Integrated immune-related gene signature predicts clinical outcome for patients with Luminal B breast cancer.

Abstract

Background: Luminal B breast cancer is routinely treated with chemotherapy and endocrine therapy. However, its sensitivity to treatment remains heterogeneous; therefore, identifying patients who may most benefit remains crucial. Immune-related genes are reportedly related to the prognosis of breast cancer. The purpose of this study was to evaluate the impact of an immune-related gene signature (IRGS) in predicting the prognosis of patients with Luminal B breast cancer.

Methods: We selected patients with Luminal B breast cancer from two large datasets: 488 from the Metabric dataset (training cohort) and 250 patients from The Cancer Genome Atlas (TCGA) dataset (validation cohort). Prognostic analysis was performed to test the predictive value of IRGS, and enrichment analysis and ESTIMATE were used for deeper function analysis.

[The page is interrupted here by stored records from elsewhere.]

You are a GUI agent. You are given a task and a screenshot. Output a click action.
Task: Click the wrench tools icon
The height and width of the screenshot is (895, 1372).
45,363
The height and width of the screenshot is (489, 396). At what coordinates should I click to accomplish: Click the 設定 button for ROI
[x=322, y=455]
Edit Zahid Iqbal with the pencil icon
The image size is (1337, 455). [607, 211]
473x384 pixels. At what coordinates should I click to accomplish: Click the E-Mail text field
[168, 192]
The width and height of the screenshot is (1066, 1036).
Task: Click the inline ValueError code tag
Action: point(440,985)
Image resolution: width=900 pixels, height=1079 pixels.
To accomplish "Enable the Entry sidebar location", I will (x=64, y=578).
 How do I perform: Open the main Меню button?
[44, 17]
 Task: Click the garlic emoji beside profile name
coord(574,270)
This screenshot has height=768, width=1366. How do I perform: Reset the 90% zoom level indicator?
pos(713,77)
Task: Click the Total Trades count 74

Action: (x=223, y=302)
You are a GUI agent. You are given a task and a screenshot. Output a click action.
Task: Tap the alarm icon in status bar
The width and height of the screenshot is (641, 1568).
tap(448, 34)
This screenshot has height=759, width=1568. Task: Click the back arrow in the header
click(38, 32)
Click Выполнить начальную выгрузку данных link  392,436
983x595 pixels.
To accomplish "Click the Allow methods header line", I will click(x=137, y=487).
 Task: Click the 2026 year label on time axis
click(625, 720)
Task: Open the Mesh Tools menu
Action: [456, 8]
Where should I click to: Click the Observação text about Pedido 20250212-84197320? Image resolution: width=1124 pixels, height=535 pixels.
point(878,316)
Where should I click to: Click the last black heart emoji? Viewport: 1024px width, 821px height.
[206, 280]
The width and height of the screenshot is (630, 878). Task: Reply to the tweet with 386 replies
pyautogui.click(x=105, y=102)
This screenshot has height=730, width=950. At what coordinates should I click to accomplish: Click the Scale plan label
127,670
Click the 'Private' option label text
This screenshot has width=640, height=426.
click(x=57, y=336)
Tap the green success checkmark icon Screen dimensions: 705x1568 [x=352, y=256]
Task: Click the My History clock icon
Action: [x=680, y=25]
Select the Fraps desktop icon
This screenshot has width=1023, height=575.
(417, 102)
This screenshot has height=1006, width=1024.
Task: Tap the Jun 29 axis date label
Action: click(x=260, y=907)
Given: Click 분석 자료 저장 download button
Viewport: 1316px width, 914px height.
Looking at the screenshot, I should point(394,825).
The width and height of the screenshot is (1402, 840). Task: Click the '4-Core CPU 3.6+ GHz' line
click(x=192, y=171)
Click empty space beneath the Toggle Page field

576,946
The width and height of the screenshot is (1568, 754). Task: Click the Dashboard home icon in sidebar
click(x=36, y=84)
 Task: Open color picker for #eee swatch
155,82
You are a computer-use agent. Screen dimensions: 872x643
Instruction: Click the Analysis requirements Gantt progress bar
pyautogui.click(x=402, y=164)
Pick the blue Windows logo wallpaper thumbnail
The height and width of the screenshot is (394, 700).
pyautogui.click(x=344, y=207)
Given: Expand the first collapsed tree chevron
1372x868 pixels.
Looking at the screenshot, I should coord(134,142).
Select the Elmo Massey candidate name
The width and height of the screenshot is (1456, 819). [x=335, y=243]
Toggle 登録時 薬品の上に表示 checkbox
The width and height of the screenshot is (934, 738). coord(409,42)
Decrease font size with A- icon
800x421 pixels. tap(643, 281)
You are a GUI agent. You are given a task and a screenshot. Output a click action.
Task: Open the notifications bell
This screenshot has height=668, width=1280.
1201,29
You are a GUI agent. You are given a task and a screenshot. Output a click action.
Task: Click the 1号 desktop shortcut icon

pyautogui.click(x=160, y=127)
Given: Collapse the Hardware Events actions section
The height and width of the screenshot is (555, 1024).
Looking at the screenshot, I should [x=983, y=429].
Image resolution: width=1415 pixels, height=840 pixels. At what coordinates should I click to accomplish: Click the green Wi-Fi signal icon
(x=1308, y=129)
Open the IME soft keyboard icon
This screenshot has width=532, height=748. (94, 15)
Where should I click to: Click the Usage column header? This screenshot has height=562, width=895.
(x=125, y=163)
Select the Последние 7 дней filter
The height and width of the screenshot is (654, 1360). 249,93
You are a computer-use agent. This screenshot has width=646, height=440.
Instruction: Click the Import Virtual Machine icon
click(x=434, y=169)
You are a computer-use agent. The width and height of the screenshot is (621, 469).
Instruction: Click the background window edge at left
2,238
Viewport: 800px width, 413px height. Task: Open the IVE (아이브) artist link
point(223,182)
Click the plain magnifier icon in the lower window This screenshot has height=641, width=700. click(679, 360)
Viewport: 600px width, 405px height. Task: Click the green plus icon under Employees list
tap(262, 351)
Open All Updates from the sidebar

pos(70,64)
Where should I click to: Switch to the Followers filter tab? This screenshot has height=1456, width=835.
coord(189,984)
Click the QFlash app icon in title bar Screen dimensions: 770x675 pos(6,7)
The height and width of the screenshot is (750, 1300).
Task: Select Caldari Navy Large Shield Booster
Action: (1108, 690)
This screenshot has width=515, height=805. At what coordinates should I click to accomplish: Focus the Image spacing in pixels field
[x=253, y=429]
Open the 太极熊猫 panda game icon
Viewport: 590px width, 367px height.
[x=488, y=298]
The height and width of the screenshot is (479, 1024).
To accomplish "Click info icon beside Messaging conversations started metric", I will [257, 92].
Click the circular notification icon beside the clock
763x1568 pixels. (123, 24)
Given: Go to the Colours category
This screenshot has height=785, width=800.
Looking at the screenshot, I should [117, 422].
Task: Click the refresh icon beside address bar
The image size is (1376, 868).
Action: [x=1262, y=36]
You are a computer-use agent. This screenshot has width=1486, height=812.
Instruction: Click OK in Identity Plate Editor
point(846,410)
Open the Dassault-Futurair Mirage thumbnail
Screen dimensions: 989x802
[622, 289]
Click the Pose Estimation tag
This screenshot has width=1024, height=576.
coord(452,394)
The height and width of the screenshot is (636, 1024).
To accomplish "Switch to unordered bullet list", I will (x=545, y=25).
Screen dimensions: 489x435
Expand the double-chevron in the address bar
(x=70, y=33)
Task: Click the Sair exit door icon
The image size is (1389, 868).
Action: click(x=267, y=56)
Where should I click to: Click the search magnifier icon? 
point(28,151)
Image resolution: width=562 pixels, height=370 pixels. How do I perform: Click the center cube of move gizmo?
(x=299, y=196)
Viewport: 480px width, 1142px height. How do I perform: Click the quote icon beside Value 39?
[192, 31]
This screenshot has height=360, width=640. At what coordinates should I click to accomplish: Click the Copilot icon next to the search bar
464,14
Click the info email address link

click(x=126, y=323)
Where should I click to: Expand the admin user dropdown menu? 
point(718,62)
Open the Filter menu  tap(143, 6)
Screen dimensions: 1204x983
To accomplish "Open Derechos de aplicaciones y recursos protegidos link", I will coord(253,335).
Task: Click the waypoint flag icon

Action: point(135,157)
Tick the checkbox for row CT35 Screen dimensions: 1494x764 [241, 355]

Results: A prognostic IRGS model containing 12 immune-related genes was developed. After which, we separated patients with Luminal B breast cancer into low- and high-risk groups in terms of disease-free survival (DFS) (P<0.001). Multivariate analysis identified IRGS as an independent prognostic factor. Furthermore, functional analysis showed that the 12 genes were mainly enriched in pathways related to chemotherapy response, whose expression levels showed completely opposing trends in low- and high-risk groups.

Conclusions: The novel IRGS is a satisfactory and reliable biomarker to predict the clinical outcome of patients with Luminal B breast cancer which potentially facilitating individualised management. Further studies are needed to assess the clinical potential in predicting prognosis and the treatment options for Luminal B breast cancer patients.